With a so-called "universal background check," LaPierre said on "Fox News Sunday," "I think that they'll do is they'll turn this universal check on the law-abiding into a universal registry on law-abiding people. 'Obamacare' wasn't a tax until they needed it to be a tax. I don't think you can trust these people."
LaPierre said he's "been in this fight for 20 years," with the NRA having initially proposed a comprehensive background check. But unable to surmount federal laws restricting access to someone's mental health records that could signify whether that person poses a threat, he said, he changed his mind on the issue. Additionally, he argued, "the criminals are never going to comply with it; they could care less. ...It's a fraud to call it universal."
- At gun violence hearing, Giffords calls for action; NRA stands firm
- Obama: Gun control supporters must listen more
Also appearing on the program, Mark Kelly, the husband of former Rep. Gabrielle Giffords, D-Ariz., who survived a shot to the head two years ago during an assassination attempt that left six people dead, advised LaPierre to "listen to his membership." Seventy-four percent of NRA members consider a universal background check "very reasonable," said Kelly, who also pushed for an assault weapons ban and limit to high-capacity magazines.

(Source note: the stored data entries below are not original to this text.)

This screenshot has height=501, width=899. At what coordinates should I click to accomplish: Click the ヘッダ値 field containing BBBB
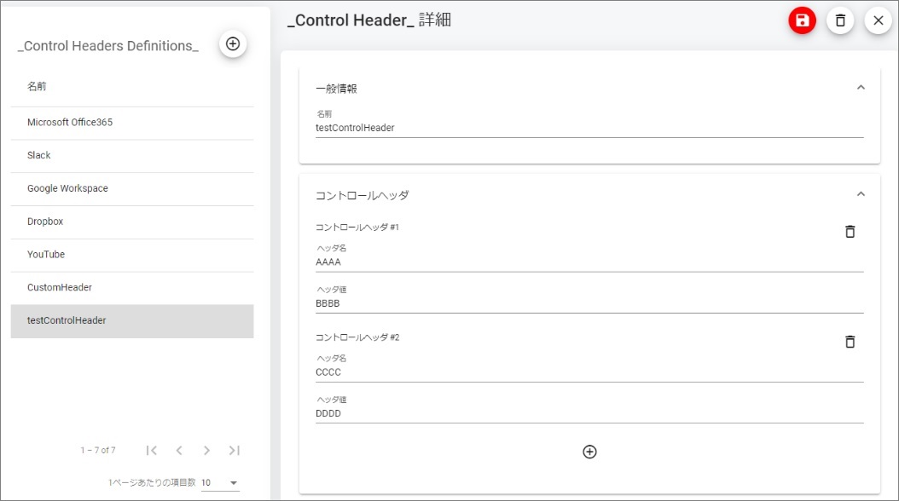tap(589, 303)
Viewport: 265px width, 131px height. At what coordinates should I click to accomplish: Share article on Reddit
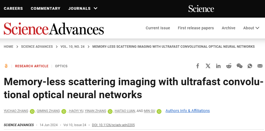coord(229,66)
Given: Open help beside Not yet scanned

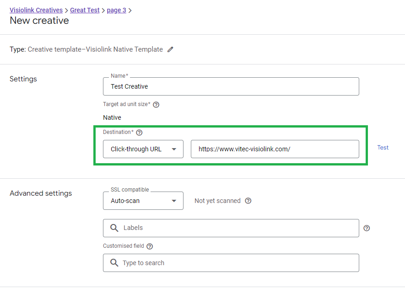Looking at the screenshot, I should tap(248, 201).
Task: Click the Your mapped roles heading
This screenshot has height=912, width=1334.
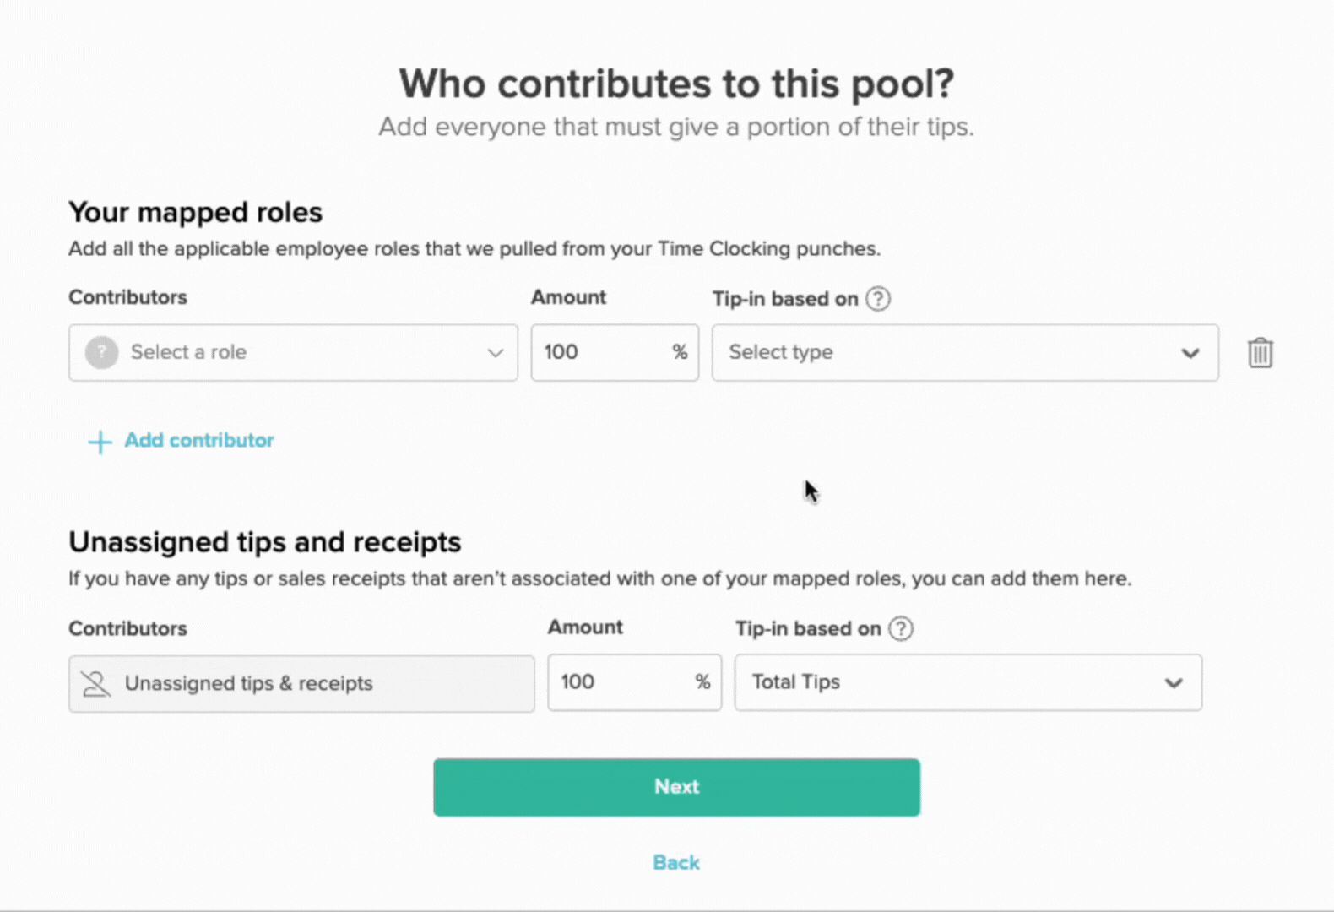Action: tap(195, 213)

It's not the first head-to-head this week between LaPierre and Kelly: Both were witnesses in a hearing Wednesday before the Senate Judiciary Committee, which is examining U.S. gun laws following last month's massacre at a Newtown, Conn., elementary school, by a gunman thought to have been mentally ill.
In his testimony, LaPierre made the case for stationing armed guards at schools across the country. Today, he stood by a controversial NRA ad that targeted the president for refusing to back the proposal while providing armed security to his daughters.

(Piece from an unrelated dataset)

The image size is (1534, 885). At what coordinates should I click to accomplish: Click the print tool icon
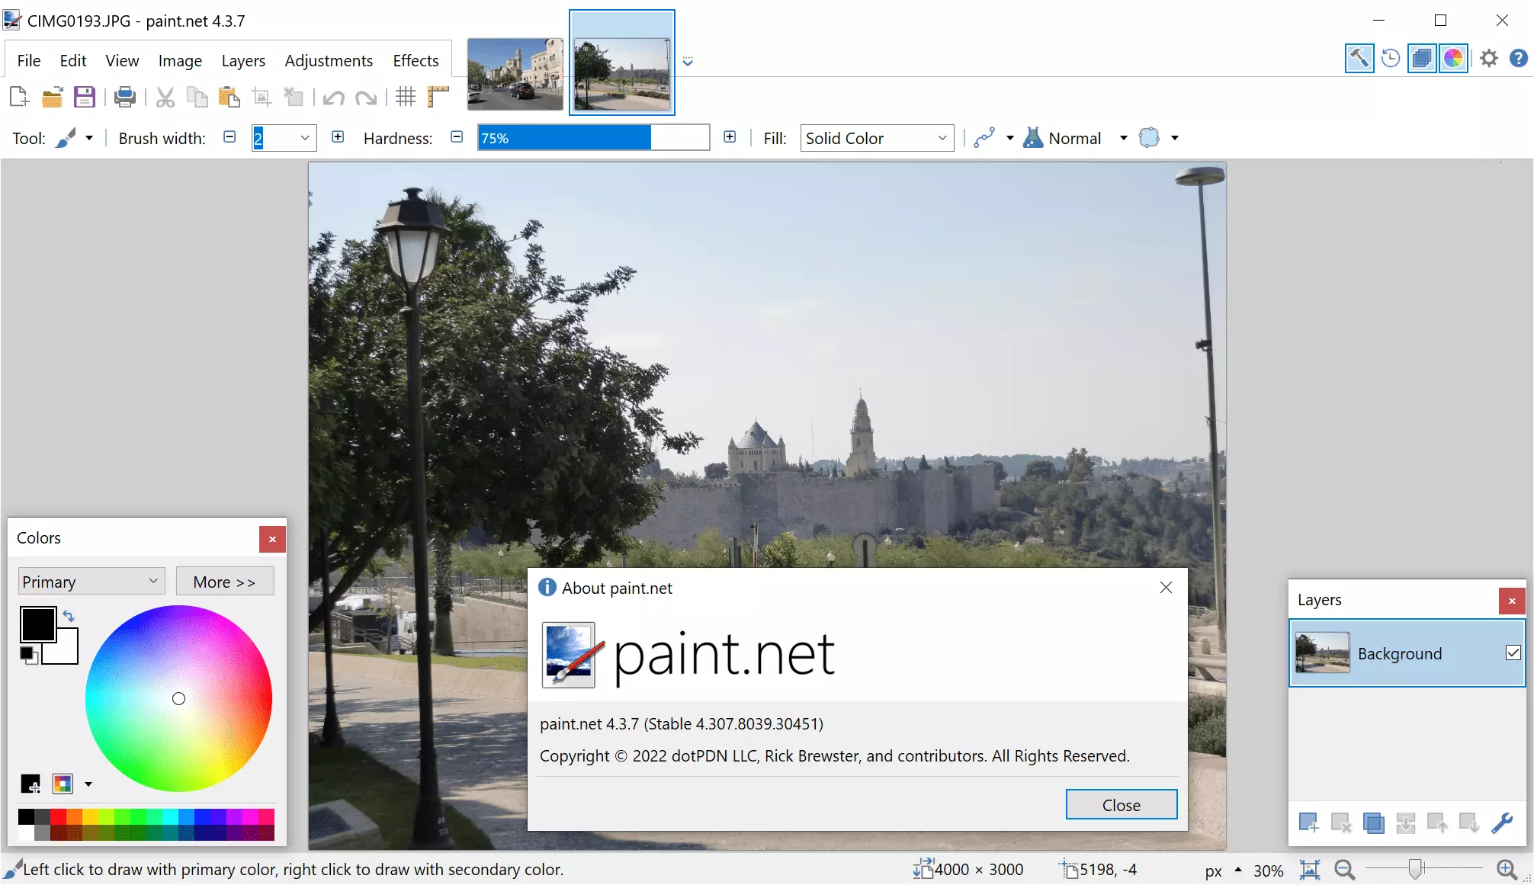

"It wasn't picking on the president's kids," he said. "The president's kids are safe, and we're all thankful for it." Pressed by host Chris Wallace on the "ridiculous" notion that other children share the same level of threats as the first daughters, LaPierre countered, "tell that to the people in Newtown."
"We've had all kinds of threats coming to us," LaPierre said, acknowledging his own armed security detail at the hearing. "I don't deny anybody the right to security when they need it. What I am saying is, it's ridiculous... for all the elites and all the powerful and privileged, the titans of industry to send their kids to schools where there is armed security, to have access to semi-automatic technology."
On Monday, Mr. Obama will travel to Minnesota to speak with law enforcement officials about his own plan to help reduce gun violence.